Dois defensores da povoação de Kibokolo e pertencentes à mesma entidade patronal, não sabendo que o Joaquim já não estava no Kusso,
deslocaram‑se numa carrinha, sem mais apoios, à povoação. À sua chegada, constataram que o Joaquim tinha ido para a Damba, segundo o relato dos miúdos ‘que tinham ficado a tomar conta da casa’. O
espanto dos dois europeus foi enorme, quando viram surgir do caminho de pé posto, que levava à serra da Kanda, um branco seguido por uma branca trazendo atrás o seu caçador com a carabina às
costas. Foi‑lhes perguntado se sabiam que havia uma guerra, espantados, disseram que não sabiam, foram aviados das mercadorias que necessitavam e voltaram pelo mesmo caminho.

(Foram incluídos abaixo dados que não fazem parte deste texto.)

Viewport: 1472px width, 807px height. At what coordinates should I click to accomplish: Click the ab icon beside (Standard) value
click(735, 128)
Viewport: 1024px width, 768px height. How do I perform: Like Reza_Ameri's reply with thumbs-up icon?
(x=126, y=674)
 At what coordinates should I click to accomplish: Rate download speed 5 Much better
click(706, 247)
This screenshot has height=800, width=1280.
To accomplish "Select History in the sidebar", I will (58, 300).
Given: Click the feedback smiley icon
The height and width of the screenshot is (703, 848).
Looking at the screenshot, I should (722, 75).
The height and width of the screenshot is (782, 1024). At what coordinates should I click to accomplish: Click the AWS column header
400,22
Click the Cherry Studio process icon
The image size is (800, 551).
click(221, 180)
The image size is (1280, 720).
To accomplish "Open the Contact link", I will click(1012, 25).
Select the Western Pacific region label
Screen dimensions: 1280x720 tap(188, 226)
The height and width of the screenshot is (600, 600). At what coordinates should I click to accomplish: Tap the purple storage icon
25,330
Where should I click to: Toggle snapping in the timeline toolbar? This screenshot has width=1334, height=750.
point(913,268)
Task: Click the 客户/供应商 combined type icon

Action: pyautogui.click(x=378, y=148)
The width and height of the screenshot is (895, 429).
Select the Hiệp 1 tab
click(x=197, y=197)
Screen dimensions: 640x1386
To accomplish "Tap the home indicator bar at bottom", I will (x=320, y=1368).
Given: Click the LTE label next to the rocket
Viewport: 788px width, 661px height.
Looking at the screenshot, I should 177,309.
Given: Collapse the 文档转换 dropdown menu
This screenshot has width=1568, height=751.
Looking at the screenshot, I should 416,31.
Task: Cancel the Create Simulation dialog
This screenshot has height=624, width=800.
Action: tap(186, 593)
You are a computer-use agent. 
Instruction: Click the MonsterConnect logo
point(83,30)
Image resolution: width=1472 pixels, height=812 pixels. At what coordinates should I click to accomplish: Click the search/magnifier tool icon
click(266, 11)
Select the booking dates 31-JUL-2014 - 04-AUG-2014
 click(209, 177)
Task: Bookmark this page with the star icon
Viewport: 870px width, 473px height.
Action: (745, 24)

Em 1963, o ‘Joaquim do Kusso’ propôs à sua entidade patronal que o autorizasse a recuperar a casa comercial do Kusso. O negócio foi feito, a
troco de parte dos ordenados em atraso, incluídos os meses que esteve ao serviço do administrador da Damba. Restaurada a casa, passou a ir à Damba, reabastecer‑se de mercadorias. De 1963 a 1974,
nunca teve problemas com a UPA nem com o administrador da Damba. Assim que começou a trabalhar, levou consigo uma filha do soba Luvumbo. Foi a sua inseparável companheira durante onze anos. Um
dia, nos finais de 1974, o ‘Joaquim do Kusso’ informou‑a que desejava visitar os seus familiares, em Portugal, uma vez que, há vinte anos que não os via. O que o Joaquim não sabia é que a sua
companheira sabia de muita ‘mãe preta’ que tinha ficado na vila da Damba e mesmo de Maquela porque, segundo ela, os brancos fizeram os filhos, casaram depois com brancas e nunca reconheceram nem
a companheira nem os filhos de ambos. É certo que ela sabia de alguns que levaram para Portugal as suas companheiras, mas foram poucos, comparados com os outros. Um dia, o Joaquim começou a
sentir‑se mal do estômago, foi duas ou três vezes consultar o médico militar à Damba, infelizmente pouco tempo depois piorou, não recuperou da doença e morreu.